雾锁武当。
石阶上的霜裹着玄铁剑的冷,风一吹,碎成细屑,却散不去紫霄宫角楼下的沉郁。张翠山左手攥着半块染血的青布,布角歪歪扭扭的“张”字——是无忌十五岁那年,他亲手缝在衣襟上的记号。血渍早已发黑,干硬的触感蹭在指腹,像冰火岛那夜没化透的寒。
“都怪你。”
他的声音比雾还冷,玄铁剑垂在脚边,剑穗上的冰碴子掉在青石板上,碎响撞在宫墙上,弹回来更显闷。“若不是你天鹰教当年跟嵩山派抢地盘结仇,他们怎会盯着咱们家?无忌他……”话到嘴边卡住,喉结滚动,想起冰火岛那夜,无忌高烧不退,他为守谢逊“藏刀”的嘱托,硬拒了纪晓芙下山求医的建议,直到殷素素抱着孩子哭到晕厥,才松了口。如今旧事翻涌,他攥着布的手青筋暴起,“你倒还有脸站在这里!”
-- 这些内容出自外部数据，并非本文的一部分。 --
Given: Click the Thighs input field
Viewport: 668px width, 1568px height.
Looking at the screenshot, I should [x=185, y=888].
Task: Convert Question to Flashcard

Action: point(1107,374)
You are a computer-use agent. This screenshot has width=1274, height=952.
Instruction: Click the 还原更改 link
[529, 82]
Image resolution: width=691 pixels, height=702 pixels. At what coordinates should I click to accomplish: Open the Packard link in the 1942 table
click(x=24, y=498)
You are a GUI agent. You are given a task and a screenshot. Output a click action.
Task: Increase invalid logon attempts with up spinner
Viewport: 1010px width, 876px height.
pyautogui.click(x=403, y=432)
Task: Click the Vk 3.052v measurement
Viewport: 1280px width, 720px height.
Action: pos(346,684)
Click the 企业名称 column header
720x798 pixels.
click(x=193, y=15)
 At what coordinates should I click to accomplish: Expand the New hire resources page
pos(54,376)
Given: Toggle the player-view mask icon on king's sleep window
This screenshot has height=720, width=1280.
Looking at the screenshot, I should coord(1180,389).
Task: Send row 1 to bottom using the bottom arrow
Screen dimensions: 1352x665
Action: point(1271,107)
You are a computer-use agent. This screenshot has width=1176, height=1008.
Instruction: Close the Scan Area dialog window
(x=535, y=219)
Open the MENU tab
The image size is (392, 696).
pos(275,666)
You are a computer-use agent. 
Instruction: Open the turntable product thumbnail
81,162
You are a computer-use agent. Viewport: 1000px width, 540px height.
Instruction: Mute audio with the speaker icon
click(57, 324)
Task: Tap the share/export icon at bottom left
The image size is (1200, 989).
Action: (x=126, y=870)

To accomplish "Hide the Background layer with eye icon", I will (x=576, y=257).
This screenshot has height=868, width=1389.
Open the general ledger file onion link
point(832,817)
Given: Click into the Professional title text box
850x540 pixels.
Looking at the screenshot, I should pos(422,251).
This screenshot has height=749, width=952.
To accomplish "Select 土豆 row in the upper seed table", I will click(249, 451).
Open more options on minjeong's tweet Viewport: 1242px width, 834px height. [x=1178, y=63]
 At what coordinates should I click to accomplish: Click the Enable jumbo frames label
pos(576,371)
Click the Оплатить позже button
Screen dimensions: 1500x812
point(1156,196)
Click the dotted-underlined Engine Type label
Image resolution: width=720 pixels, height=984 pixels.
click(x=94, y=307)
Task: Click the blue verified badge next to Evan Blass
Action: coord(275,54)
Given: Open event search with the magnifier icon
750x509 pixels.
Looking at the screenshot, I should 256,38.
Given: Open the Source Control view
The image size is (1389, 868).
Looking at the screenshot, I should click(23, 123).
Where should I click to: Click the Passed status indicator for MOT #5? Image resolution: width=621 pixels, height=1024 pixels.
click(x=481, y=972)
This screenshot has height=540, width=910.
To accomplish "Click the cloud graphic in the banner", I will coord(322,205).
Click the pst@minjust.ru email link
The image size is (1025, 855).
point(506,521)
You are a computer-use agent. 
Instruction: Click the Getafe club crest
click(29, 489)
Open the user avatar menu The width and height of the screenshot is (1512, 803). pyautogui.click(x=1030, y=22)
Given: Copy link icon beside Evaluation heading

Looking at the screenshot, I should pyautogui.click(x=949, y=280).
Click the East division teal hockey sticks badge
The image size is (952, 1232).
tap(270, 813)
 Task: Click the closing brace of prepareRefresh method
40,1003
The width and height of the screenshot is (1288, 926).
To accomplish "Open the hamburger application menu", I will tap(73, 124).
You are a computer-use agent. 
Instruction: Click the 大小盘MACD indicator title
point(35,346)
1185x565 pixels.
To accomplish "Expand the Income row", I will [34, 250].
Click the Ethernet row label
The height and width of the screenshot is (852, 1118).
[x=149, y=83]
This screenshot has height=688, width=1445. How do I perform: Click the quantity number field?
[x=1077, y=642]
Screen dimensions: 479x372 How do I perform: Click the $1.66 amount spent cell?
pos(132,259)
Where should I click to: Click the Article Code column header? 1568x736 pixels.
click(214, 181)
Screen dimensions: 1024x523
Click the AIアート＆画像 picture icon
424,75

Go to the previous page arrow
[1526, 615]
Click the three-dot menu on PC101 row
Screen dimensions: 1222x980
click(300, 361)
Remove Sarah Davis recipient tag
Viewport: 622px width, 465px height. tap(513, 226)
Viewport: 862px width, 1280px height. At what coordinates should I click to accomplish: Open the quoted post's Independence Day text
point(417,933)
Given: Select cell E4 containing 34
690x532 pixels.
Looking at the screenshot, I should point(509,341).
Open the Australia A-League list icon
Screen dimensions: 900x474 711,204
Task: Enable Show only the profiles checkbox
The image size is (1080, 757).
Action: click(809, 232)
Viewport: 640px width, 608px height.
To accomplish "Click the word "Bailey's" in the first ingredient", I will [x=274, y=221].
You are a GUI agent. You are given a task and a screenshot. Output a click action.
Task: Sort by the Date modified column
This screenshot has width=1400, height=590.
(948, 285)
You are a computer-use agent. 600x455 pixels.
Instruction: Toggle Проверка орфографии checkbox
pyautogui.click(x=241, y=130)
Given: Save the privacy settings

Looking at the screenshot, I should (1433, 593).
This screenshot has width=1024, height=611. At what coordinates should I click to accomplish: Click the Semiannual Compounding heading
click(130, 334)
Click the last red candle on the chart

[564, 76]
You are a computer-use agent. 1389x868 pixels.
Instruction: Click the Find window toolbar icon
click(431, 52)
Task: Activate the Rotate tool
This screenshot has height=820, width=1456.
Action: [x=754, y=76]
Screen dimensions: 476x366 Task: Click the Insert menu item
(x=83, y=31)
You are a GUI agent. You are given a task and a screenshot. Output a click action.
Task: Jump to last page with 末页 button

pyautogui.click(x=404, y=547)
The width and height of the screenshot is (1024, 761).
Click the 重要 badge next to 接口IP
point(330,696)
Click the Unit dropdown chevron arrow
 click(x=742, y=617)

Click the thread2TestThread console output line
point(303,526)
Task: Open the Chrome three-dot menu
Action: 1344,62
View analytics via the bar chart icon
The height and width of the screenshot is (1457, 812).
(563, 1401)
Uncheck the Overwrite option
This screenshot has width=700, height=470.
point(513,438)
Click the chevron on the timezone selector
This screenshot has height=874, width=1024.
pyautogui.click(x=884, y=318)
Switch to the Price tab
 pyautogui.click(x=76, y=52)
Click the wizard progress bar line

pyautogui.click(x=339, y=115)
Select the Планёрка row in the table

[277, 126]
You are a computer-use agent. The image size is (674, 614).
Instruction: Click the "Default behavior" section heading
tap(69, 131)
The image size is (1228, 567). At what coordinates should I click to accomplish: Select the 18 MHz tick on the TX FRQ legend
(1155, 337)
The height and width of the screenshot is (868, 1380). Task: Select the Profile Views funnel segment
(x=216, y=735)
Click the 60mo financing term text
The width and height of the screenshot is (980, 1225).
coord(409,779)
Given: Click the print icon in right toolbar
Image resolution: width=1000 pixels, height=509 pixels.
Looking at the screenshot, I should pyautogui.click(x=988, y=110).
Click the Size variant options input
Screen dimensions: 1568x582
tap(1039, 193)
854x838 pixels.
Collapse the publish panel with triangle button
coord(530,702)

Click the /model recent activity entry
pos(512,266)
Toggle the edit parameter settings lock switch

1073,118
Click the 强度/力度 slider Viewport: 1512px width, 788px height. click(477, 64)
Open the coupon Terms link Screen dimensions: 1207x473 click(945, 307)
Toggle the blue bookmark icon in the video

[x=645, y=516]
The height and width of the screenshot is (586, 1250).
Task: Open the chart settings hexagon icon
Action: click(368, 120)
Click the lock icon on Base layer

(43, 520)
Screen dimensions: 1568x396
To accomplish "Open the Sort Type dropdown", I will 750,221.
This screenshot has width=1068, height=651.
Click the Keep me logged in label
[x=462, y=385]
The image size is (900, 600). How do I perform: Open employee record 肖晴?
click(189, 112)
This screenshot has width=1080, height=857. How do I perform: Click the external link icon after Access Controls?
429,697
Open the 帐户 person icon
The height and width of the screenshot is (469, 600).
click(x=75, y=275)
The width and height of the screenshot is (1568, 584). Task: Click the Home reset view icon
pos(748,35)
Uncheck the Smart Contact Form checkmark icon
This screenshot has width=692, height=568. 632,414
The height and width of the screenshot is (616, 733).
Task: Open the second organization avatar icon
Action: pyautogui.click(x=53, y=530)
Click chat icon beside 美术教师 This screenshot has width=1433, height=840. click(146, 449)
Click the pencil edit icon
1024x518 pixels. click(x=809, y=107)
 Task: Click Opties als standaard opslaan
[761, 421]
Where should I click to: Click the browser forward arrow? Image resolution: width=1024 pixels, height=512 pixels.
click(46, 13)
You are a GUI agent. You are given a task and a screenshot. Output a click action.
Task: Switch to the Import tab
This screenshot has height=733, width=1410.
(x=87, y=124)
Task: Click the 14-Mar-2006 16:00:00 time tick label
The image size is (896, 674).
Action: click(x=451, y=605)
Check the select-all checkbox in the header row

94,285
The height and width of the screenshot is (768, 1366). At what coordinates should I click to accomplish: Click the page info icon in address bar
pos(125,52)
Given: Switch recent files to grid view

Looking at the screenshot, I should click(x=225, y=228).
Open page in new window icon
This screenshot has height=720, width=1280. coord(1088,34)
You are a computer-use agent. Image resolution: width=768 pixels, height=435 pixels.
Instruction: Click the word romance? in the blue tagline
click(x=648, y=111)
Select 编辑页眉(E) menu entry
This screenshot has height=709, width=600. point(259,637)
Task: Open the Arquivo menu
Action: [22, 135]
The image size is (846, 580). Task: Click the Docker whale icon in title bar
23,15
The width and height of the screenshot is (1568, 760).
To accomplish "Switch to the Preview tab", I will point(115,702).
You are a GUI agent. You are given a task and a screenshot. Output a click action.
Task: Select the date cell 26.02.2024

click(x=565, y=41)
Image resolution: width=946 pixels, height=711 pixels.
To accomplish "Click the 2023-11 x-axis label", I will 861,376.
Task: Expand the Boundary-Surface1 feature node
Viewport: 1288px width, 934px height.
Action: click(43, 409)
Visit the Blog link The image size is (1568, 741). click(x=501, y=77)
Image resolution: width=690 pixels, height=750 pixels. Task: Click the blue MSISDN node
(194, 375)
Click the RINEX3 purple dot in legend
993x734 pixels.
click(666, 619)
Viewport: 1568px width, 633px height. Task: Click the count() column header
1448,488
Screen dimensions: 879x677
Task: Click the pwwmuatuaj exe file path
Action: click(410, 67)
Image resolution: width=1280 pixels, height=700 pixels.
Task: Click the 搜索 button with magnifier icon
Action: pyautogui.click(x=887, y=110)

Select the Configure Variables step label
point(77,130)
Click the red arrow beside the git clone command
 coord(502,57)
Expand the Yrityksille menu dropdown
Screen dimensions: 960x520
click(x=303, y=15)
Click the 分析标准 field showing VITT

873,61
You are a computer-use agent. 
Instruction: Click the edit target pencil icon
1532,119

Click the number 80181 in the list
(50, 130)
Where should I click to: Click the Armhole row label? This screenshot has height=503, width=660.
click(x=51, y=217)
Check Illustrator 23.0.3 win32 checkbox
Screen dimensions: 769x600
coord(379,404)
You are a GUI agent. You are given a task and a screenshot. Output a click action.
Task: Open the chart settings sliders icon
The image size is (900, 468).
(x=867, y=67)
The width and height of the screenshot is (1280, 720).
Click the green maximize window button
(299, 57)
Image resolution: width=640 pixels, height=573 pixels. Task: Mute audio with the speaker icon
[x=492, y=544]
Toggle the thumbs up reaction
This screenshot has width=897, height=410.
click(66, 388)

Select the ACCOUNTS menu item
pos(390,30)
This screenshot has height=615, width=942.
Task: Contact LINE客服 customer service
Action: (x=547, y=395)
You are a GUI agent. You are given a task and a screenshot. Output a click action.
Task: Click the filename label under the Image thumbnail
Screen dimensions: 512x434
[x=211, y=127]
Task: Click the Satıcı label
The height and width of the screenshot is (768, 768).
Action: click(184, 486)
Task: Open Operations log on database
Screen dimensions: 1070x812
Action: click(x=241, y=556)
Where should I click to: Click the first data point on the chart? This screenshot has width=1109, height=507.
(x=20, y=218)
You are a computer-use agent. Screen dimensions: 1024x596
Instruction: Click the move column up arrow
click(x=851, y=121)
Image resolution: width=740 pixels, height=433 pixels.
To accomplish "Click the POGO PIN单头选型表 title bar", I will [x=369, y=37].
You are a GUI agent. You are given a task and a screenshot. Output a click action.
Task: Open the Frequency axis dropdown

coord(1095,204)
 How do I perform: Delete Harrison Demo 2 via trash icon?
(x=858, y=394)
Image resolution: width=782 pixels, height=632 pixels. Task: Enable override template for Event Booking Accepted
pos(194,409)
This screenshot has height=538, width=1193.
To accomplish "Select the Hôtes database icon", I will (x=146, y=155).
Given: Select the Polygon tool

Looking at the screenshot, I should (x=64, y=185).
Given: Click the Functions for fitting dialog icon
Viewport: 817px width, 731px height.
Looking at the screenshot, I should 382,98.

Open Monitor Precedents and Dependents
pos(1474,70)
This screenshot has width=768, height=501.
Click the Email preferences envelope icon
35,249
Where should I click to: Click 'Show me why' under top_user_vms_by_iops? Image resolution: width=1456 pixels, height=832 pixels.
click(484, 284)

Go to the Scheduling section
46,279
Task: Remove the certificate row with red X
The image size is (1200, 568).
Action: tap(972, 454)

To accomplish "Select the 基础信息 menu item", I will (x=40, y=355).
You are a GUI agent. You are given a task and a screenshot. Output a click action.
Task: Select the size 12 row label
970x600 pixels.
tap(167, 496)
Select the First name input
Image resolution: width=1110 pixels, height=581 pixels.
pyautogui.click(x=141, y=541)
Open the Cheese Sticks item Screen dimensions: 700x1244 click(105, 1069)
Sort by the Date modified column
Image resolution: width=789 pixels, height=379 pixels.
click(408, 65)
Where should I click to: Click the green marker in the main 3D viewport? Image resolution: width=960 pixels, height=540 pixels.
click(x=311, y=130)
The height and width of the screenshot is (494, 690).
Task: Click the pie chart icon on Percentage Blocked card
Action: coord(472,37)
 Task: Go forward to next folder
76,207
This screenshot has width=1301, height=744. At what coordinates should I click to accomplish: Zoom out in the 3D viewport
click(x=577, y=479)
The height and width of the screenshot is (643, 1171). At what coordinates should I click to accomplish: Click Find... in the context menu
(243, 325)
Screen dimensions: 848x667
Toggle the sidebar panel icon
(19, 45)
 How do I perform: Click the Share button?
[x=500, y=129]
殷素素从后面走来,素裙沾着雾水,发间银簪歪了,手里捏着块磨得发白的旧帕——是谢逊二十年前托他们托管屠龙刀时,塞给无忌玩的,帕子上残缺的“逊”字,边角被无忌小时候啃得发毛。她的眼泪砸在帕上,晕开一小片湿,却没像往常那样软语,反而抬眼迎上张翠山的怒:“怪我?当年是谁在冰火岛,谢逊把刀塞你手里时,拍着胸脯说‘这刀我替你藏,便是死也不让外人知道’?是谁把真刀的消息瞒了武当,瞒了全江湖,连我问一句藏刀的山洞在哪,都只说‘你别管’?”
“我那是为了守信!”张翠山猛地转身,剑鞘在地上磕出火星,映出他眼底的红,“谢逊是我义兄,他瞎了眼、成了武林公敌,唯独信我!我不能失信于他!”
“守信?”殷素素笑了,眼泪却流得更凶,帕子攥得发皱,“守信能让无忌活过来吗?你守着你那义兄的托付,守着你武当‘君子’的名声,怎么不守守咱们的儿子?当年他摔断腿,你为了陪谢逊练剑,三天没去看他;现在他生死不知,你倒先怪起我的出身!”
争吵撞在宫墙上,混着雾,闷得人喘不过气。张三丰的弟子来劝了两次,都被张翠山挥剑赶去——他眼里只有染血的青布,心里只剩“无忌可能不在了”的慌,连师父的颜面都顾不上。紫霄宫的门“哐当”关上,把绝望关在里面,只剩阶上的霜,冷得刺骨。
马蹄声突然从山下传来,震得雾散了半片。
是乔峰。玄色劲装沾着雪粒,手里提个布袋,裹着硬物,一步踏碎阶上的冷。“张兄,殷姑娘,别吵了,有嵩山派的刀械线索。”他解开布袋,露出一把泛着劣铁光的弯刀,刀柄刻着“嵩”字,是嵩山弟子常用的兵器,刀身近柄处,一道细微纹路像朵剑形的花,在雾里泛着冷光。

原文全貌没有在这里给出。